LCUGA 2025 Presentation
Published:
This study examines the effectiveness of Transformer models in morphological segmentation for Nyangbo (Kwa, Gur), a tonal and endangered language spoken in Ghana. Four datasets—noisy, cleaned, noisy_reduced, and combined—were used to evaluate the performance of a supervised Transformer model. Results show that the model achieves superior performance with larger, noisy datasets and combined datasets compared to smaller, cleaned datasets. Specifically, segmentation and gloss prediction with noisy data resulted in an F1 score of 33.29%, outperforming the 29.96% F1 score achieved with cleaned data. For segmentation alone, the model recorded F1 scores of 62.57% (noisy) and 57.82% (cleaned), illustrating the importance of balancing data size and quality. Additionally, Morfessor 2.0 was trained in both supervised and unsupervised settings to evaluate its ability to process a low-resource tonal language, with the supervised model achieving an F1 score of 72%. Nyangbo’s unique linguistic features, including its agglutinative structure and complex tonal system, present significant challenges for morphological segmentation. In this language, entire sentences can be represented as single words. For example:
a-tɛ́-ba-dɛ́-mᴐ-ɛ́
3SG-NEG-FUT-DIRECTIONAL-VERB-OBJ
‘S/he will not go and see her/him.
This example highlights the interaction of multiple morphemes, including the pronominal affix a-, negation affix tɛ ́ -, tense affix ba-, directional marker dɛ ́ -, verb mᴐ, and the object pronoun -í, which assimilates to -ɛ ́. The ability to accurately segment such structures is critical for computational linguistic applications.
Key findings suggest that combining noisy and cleaned datasets enhances generalization while using exclusively noisy data risks overfitting to noise patterns.
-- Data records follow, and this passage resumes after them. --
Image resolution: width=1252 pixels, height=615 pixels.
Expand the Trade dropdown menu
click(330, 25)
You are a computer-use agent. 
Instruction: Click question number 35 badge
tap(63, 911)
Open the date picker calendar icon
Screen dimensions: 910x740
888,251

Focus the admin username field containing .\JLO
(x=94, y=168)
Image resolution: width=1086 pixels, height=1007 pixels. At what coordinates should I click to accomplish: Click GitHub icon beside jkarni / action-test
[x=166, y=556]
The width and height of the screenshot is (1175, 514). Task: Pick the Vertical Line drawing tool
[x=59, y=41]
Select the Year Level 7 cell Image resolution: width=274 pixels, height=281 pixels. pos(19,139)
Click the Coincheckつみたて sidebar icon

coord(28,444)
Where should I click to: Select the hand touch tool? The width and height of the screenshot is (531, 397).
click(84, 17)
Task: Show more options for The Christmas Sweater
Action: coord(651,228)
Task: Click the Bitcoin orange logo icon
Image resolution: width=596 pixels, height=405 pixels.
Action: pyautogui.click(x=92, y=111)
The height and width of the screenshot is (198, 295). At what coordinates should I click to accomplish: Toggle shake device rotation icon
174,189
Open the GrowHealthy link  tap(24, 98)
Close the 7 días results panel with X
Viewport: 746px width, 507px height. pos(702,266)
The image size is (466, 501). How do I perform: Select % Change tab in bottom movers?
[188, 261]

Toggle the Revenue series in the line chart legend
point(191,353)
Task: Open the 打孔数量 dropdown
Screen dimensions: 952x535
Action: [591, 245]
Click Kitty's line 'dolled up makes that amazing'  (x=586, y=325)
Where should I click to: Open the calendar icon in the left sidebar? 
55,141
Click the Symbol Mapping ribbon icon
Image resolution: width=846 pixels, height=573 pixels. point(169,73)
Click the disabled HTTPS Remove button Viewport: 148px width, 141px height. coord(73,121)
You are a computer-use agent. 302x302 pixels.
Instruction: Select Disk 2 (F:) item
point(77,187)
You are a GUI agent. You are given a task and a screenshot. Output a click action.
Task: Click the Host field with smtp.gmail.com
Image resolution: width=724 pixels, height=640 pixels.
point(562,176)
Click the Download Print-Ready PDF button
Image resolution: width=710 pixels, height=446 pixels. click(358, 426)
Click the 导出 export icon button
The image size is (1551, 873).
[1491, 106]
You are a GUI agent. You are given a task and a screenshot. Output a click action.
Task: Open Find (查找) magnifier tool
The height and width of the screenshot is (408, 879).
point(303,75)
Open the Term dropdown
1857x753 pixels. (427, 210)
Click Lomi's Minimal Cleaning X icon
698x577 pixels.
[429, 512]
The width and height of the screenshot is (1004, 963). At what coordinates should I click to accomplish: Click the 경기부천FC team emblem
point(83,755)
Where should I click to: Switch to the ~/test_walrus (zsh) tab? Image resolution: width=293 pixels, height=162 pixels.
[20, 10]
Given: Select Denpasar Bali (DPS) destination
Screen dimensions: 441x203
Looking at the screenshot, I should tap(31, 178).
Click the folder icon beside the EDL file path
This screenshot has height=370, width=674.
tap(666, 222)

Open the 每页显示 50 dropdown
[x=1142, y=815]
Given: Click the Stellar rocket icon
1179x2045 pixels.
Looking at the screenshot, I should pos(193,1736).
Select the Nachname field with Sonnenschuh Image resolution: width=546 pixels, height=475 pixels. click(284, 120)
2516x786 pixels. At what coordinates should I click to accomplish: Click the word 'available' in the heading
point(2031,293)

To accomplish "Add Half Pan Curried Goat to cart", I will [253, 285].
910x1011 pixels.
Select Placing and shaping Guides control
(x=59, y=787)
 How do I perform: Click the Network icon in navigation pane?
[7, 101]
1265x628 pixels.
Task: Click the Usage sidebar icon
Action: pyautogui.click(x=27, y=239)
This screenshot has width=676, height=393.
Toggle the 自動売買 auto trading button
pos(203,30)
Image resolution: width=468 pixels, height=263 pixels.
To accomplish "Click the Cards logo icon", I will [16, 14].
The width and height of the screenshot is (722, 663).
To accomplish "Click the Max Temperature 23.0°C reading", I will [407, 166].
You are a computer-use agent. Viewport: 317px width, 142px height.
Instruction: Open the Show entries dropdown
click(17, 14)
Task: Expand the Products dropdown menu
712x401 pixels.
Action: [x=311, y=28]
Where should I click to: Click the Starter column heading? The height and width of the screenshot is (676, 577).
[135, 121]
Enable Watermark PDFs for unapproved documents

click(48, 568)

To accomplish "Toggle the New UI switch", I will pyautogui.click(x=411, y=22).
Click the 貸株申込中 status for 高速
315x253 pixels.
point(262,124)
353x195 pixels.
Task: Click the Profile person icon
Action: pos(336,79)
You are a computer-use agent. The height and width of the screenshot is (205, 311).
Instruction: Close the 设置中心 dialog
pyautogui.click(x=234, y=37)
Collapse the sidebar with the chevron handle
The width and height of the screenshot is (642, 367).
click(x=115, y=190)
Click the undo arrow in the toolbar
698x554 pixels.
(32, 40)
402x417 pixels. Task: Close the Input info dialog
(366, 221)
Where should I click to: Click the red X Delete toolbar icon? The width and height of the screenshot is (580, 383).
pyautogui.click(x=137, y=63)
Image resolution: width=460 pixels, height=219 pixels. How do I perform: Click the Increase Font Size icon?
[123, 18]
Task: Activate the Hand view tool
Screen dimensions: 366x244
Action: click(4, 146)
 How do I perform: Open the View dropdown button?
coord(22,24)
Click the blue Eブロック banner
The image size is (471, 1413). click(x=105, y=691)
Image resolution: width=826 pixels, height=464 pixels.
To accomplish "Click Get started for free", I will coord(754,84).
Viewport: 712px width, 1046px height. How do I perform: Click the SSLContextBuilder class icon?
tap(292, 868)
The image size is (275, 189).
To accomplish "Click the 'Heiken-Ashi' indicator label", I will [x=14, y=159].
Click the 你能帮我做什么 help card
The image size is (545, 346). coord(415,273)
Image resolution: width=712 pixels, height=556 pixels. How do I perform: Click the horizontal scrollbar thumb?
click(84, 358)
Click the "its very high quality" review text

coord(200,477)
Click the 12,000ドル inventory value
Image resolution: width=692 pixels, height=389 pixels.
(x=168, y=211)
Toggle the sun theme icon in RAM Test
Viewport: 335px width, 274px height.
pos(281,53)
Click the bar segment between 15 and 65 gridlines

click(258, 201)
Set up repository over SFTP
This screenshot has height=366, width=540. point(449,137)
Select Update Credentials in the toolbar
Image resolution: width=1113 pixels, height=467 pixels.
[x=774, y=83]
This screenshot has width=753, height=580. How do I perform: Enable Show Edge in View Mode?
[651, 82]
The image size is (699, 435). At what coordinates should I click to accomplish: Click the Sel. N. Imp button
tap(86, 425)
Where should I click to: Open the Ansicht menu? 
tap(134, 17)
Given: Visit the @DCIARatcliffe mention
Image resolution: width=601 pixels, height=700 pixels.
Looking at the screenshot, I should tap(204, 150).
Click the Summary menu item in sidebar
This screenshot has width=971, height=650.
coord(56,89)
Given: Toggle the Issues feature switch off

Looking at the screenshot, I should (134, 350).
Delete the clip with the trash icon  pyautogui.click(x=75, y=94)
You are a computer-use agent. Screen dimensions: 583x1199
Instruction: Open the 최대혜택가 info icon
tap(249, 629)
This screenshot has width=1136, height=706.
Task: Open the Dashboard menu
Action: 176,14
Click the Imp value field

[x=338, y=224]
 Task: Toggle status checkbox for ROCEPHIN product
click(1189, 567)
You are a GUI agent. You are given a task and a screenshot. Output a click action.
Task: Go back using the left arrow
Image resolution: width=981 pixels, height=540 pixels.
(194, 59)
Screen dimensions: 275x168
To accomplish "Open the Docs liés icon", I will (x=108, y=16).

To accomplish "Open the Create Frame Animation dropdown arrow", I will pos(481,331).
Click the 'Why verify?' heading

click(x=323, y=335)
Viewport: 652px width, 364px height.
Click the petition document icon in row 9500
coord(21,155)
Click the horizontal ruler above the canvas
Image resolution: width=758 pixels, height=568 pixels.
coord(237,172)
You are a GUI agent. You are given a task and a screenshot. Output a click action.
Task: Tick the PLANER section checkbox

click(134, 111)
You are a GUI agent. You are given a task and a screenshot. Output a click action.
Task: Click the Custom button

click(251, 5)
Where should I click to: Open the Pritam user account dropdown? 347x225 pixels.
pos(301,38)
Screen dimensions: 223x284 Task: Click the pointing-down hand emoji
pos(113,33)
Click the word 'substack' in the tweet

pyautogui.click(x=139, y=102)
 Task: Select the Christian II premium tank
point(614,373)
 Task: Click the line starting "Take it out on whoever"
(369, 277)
Figures depicting training losses for noisy and cleaned datasets indicate that cleaner datasets promote better convergence, whereas noisy datasets introduce variability during training. Error analysis further revealed common challenges, including substitution errors driven by phonological similarities, omission of crucial morphemes, and unnecessary insertions, particularly with tonal and morphologically complex forms. These findings provide guidance for improving machine learning models for low-resource languages through strategic data preparation and curation.